Judge dismisses suit against doctors accused of ignoring man's wishes to stay alive
Another prosecution case of a person caught with hard drugs has fallen apart because police refused him timely access to a lawyer.
Michelle McQuigge, The Canadian Press
Published Friday, August 23, 2019 7:13PM EDT
TORONTO -- Two doctors were acting within the rules and providing adequate care to an elderly patient when they imposed a "do not resuscitate" order on the man without notifying him or his substitute decision maker, an Ontario judge ruled this week.
Ontario Superior Court Justice Peter Cavanagh defended the actions of Dr. Donald Livingston and Dr. Martin Chapman as he dismissed a $2.2 million lawsuit against the two physicians who treated Douglas DeGuerre.
"Dr. Livingstone and Dr. Chapman testified that the DNR order was made ... based upon their clinical judgment that CPR would almost certainly not benefit Mr. DeGuerre and would only cause harm," Cavanagh wrote. "I am satisfied that the (doctors') decisions ... were not only for health related purposes generally but, particularly, for a preventive purpose."
The suit, filed by Ontario resident Joy Wawrzyniak, accused the doctors of negligence and malpractice in the death of her father, a 88-year-old veteran of the Second World War.
Wawrzyniak said that while her father was contending with several serious conditions at the time of his death in September 2008, he had repeatedly expressed a wish to keep pursuing treatments and had empowered her to continue advocating for him.
Her suit alleged Livingston and Chapman changed her father's status from "full code" -- meaning make all reasonable efforts to keep the patient alive -- to "do not resuscitate," without asking either her or her father.
Her lawyers argued the case was an instance of doctors "playing God," but the physicians said they changed DeGuerre's status after reviewing his condition and determining he had little chance of survival.
The doctors also said they left a voicemail for Wawrzyniak but could not connect with her directly before DeGuerre died.
Cavanagh said the physicians made an appropriate decision about DeGuerre's health and took sufficient steps to communicate their actions to his daughter.
"Should Dr.

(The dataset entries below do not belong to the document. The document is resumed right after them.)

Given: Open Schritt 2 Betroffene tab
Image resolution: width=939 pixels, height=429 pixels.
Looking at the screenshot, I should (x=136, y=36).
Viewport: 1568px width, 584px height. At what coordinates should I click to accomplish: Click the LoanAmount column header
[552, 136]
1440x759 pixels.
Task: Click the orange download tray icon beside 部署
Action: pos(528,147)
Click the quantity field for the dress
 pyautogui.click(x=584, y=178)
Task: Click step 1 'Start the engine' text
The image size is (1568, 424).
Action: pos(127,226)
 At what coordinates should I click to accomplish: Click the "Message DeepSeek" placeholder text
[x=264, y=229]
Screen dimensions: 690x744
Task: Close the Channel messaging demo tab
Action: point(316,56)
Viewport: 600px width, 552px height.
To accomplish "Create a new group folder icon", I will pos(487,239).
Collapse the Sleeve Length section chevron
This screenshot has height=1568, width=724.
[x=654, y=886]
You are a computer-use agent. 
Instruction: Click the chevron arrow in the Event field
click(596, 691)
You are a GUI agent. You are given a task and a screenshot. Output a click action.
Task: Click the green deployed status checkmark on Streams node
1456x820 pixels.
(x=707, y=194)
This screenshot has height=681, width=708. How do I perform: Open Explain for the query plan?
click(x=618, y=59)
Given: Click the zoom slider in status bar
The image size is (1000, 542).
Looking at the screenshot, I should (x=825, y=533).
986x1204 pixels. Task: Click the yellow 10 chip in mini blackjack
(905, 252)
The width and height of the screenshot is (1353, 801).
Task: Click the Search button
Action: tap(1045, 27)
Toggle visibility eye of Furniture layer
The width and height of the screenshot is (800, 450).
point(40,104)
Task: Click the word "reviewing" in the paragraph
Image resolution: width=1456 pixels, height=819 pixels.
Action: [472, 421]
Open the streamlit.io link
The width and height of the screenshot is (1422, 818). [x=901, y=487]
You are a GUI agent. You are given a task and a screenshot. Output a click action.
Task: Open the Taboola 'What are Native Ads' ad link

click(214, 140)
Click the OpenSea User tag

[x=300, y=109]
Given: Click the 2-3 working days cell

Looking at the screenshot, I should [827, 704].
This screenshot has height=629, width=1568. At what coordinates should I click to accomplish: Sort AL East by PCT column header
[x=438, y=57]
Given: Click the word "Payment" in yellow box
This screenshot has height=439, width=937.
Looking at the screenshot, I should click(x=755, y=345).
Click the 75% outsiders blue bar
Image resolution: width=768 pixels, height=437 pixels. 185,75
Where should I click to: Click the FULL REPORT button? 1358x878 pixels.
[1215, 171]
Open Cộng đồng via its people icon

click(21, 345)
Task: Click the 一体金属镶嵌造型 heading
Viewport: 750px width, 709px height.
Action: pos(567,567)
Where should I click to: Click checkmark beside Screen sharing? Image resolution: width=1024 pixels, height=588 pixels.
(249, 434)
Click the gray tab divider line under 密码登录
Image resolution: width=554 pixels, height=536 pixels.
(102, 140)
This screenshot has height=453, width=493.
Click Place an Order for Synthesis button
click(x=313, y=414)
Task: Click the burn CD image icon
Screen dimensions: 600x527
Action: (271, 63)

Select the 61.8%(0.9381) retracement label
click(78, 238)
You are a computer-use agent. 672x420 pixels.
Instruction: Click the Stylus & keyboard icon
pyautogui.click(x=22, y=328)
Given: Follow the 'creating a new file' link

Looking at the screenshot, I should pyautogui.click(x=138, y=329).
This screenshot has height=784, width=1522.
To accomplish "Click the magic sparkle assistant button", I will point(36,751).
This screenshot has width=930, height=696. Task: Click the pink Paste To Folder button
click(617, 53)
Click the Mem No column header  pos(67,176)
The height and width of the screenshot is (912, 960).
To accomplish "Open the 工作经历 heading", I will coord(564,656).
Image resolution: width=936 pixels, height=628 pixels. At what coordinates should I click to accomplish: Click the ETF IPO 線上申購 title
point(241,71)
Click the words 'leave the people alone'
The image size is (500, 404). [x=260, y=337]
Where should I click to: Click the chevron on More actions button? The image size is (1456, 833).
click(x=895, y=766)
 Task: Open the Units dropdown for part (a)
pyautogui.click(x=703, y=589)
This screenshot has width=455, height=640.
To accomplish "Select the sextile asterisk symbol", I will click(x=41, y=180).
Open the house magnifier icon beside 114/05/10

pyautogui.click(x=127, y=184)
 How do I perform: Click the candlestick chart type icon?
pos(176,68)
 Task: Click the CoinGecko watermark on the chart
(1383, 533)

Chapman and Dr. Livingstone have taken different or additional actions to try to reach the plaintiff to discuss the DNR order with her after it was made? Perhaps," Cavanagh wrote, noting they could have stressed the urgency of the situation or provided personal mobile numbers.
"Without the benefit of hindsight, however, I am unable to conclude that actions taken by Dr. Chapman and Dr. Livingstone to communicate with the plaintiff about the DNR order would not be acceptable behaviour for a reasonably prudent physician in the same circumstances."
Lawyers representing Livingston and Chapman said they were grateful for the ruling, which they described as "thoughtful."
Wawrzyniak's lawyer, Marshall Swadron, said he was still reviewing the decision.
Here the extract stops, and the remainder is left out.